### Direction
Reproduce every line of the material below without any changes.
## START Supplied data
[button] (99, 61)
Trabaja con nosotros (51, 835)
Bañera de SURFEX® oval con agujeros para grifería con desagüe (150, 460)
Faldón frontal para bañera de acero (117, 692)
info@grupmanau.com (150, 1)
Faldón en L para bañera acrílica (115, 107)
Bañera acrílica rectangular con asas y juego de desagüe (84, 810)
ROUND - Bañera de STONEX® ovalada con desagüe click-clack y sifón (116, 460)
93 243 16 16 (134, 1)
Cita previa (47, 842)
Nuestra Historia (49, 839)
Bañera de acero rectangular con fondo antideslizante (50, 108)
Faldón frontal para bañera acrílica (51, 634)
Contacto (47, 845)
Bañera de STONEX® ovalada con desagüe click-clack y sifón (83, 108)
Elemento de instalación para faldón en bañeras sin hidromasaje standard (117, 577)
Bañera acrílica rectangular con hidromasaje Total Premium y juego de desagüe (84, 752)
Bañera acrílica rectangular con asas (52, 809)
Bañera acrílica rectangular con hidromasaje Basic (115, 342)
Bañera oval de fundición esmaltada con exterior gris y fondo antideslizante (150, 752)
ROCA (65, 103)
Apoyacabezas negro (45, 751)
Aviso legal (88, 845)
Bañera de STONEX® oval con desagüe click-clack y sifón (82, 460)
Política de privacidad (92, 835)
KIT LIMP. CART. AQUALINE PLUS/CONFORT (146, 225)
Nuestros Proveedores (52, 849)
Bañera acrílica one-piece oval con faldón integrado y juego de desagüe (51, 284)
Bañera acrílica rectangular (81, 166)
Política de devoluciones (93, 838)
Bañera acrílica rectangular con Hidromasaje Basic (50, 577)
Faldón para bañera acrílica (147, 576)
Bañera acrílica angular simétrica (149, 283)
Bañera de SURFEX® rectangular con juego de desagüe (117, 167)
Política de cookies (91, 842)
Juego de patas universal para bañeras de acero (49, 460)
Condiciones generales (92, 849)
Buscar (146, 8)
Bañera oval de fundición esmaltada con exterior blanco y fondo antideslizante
## END Supplied data
### The response
[button] (99, 61)
Trabaja con nosotros (51, 835)
Bañera de SURFEX® oval con agujeros para grifería con desagüe (150, 460)
Faldón frontal para bañera de acero (117, 692)
info@grupmanau.com (150, 1)
Faldón en L para bañera acrílica (115, 107)
Bañera acrílica rectangular con asas y juego de desagüe (84, 810)
ROUND - Bañera de STONEX® ovalada con desagüe click-clack y sifón (116, 460)
93 243 16 16 (134, 1)
Cita previa (47, 842)
Nuestra Historia (49, 839)
Bañera de acero rectangular con fondo antideslizante (50, 108)
Faldón frontal para bañera acrílica (51, 634)
Contacto (47, 845)
Bañera de STONEX® ovalada con desagüe click-clack y sifón (83, 108)
Elemento de instalación para faldón en bañeras sin hidromasaje standard (117, 577)
Bañera acrílica rectangular con hidromasaje Total Premium y juego de desagüe (84, 752)
Bañera acrílica rectangular con asas (52, 809)
Bañera acrílica rectangular con hidromasaje Basic (115, 342)
Bañera oval de fundición esmaltada con exterior gris y fondo antideslizante (150, 752)
ROCA (65, 103)
Apoyacabezas negro (45, 751)
Aviso legal (88, 845)
Bañera de STONEX® oval con desagüe click-clack y sifón (82, 460)
Política de privacidad (92, 835)
KIT LIMP. CART. AQUALINE PLUS/CONFORT (146, 225)
Nuestros Proveedores (52, 849)
Bañera acrílica one-piece oval con faldón integrado y juego de desagüe (51, 284)
Bañera acrílica rectangular (81, 166)
Política de devoluciones (93, 838)
Bañera acrílica rectangular con Hidromasaje Basic (50, 577)
Faldón para bañera acrílica (147, 576)
Bañera acrílica angular simétrica (149, 283)
Bañera de SURFEX® rectangular con juego de desagüe (117, 167)
Política de cookies (91, 842)
Juego de patas universal para bañeras de acero (49, 460)
Condiciones generales (92, 849)
Buscar (146, 8)
Bañera oval de fundición esmaltada con exterior blanco y fondo antideslizante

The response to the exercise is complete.